More than just a plot routine: nerveView
The output of the final stage of the model can easily be viewed using one of any of Matlab's built in visualisation functions. For example ...
pcolor(x.ihc'); shading interp;
However, the output is a little bland and uninformative. Furthermore, if you change one of the model's parameters, then this plot will not update itself. The ethos of SOMA is to update everything automatically, removing the burden of manual housekeeping tasks from the user. The nerveView class was designed to address this need.
The nerveView object sits separately on the workspace from the SOMA model, keeping watch over the state of the SOMA model and updating it's graphical properties whenever it detects a change. A nerve view object is created by giving it the handle of the SOMA object to watch as its argument.
y = nerveView(x);
The large panel shows the firing rate probability in each channel over time. The right hand shows the excitation pattern integrated across the stimulus duration. The bottom pattern shows the firing probability integrated across channels, and is useful to see the ringing incurred by the filtering process.

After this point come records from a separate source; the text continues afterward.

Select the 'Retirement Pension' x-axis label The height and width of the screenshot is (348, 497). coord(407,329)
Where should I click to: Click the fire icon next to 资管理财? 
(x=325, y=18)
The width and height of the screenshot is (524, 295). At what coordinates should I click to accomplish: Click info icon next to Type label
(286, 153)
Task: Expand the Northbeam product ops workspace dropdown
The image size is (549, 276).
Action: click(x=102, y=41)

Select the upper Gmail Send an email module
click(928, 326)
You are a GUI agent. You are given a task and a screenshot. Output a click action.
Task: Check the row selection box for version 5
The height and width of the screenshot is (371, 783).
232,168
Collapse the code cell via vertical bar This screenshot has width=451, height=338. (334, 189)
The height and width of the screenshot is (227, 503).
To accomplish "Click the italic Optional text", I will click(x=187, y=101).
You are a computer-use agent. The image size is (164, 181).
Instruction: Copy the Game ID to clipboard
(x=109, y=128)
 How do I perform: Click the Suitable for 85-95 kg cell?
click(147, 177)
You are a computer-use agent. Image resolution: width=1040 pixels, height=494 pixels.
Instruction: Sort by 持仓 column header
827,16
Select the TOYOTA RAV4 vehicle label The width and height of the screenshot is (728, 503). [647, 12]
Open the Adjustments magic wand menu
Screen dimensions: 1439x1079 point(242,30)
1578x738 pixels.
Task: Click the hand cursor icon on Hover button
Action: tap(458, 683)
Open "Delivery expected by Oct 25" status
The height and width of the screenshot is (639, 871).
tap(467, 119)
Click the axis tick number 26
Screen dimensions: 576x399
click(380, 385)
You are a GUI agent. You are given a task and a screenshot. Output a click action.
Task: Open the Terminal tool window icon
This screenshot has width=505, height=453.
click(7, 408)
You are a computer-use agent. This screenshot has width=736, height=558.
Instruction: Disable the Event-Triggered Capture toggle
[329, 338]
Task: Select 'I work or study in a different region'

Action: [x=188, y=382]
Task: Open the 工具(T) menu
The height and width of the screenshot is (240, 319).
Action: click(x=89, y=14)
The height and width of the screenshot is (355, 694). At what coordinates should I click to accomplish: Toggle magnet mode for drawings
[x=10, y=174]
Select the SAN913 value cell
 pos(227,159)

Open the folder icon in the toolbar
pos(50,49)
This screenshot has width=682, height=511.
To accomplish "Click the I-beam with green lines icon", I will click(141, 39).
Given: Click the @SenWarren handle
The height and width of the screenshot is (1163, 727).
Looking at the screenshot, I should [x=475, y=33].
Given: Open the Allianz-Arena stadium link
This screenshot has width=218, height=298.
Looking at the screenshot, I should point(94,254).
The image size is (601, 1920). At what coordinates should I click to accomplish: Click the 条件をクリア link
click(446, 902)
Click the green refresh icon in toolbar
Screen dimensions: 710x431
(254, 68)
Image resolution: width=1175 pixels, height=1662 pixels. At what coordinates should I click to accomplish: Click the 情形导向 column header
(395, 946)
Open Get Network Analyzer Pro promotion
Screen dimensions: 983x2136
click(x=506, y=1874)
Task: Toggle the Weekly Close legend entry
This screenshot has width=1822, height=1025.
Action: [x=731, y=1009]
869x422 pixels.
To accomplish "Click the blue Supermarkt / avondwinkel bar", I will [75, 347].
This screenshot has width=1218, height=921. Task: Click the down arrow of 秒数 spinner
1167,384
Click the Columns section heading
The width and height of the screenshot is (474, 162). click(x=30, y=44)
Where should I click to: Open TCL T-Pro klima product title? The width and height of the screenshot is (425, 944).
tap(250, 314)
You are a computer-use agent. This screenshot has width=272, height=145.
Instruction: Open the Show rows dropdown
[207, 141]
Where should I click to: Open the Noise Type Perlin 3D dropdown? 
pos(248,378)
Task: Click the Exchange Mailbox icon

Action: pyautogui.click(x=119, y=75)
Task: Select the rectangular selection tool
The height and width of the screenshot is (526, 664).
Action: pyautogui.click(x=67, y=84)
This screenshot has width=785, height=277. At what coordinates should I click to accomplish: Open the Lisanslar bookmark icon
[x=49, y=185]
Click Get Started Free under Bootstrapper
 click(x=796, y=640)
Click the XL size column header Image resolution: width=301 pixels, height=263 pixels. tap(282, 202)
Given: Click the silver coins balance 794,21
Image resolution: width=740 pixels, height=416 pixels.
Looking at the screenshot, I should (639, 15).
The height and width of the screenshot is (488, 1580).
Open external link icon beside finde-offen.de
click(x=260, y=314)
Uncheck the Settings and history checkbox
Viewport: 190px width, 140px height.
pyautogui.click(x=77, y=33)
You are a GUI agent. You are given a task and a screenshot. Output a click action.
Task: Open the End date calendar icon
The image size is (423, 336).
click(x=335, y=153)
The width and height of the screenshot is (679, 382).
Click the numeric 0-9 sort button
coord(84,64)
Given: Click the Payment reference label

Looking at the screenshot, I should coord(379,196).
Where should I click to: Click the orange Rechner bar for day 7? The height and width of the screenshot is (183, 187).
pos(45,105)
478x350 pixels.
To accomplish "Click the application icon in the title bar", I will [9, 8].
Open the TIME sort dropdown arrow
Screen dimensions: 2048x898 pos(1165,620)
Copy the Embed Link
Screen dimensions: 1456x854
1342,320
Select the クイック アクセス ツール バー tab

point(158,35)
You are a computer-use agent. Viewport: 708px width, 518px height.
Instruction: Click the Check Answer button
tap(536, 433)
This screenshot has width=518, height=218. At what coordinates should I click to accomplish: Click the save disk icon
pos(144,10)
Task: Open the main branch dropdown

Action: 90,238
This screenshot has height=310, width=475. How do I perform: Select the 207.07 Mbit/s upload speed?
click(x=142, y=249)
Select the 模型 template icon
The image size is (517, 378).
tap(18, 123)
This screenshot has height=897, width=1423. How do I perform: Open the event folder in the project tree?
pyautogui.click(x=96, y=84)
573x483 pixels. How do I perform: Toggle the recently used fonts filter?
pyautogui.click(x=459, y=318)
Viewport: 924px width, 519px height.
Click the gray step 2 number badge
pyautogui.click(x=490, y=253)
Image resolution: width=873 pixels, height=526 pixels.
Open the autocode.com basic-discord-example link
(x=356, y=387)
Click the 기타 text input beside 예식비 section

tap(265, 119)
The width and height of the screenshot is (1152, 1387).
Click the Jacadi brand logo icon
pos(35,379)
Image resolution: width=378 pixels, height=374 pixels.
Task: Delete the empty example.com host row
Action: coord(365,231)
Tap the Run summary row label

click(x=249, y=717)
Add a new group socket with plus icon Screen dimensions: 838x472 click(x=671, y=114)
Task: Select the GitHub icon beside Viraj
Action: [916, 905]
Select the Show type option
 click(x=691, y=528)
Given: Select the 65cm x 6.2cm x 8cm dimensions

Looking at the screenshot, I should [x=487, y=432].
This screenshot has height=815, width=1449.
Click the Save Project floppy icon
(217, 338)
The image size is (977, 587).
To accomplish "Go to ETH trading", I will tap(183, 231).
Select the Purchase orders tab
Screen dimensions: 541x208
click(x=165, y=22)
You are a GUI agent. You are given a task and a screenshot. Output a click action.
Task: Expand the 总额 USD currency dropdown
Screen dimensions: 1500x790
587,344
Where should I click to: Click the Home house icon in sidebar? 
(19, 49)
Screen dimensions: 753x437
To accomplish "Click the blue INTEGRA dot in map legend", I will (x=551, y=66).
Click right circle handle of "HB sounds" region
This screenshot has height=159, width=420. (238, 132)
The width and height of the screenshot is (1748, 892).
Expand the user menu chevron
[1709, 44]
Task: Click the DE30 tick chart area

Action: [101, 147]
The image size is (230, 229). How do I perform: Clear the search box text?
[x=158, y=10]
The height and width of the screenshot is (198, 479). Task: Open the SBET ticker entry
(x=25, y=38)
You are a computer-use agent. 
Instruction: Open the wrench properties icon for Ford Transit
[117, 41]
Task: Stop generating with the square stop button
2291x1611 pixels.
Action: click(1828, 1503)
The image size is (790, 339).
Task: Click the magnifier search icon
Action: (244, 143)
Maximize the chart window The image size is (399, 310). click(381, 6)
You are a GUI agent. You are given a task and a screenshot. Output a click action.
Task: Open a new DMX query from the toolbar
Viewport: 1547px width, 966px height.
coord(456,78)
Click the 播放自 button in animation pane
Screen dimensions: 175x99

Those preferring the more sedate standard Matlab colour scheme can switch the 'darkTheme' property of the nerveView object to zero or false.
y.darkTheme = false;
The best way to learn SOMA from here is to go wild changing all manner of parameters and seeing their effects automatically updated in the nerveView figure. Docking the nerveView window stops it getting in the way as parameters are changed. For example, the compression could be disabled, the number of channels could be increased and their frequency bounds changed (note: SOMA spaces channels on the ERBn scale by default), and the phase locking limit of the inner haircells could be dramatically decreased to produce the following image. HAVE FUN!
>> x.ihc_cmpType = 'none'; ihc_cmpType change detected. Redrawing. >> x.bmm_fMax = 2000; bmm_fMax change detected. Redrawing. >> x.bmm_nChans = 128; bmm_nChans change detected. Redrawing. >> x.ihc_fCut = 250; ihc_fCut change detected. Redrawing.
The nerveView class can also serve as a template for other interactive analyses. For example, an autocorrelogram could be implemented in a similarly structured class, allowing rapid and intuitive exploration of parameter changes for pitch research or front ends for automatic speech recognition systems.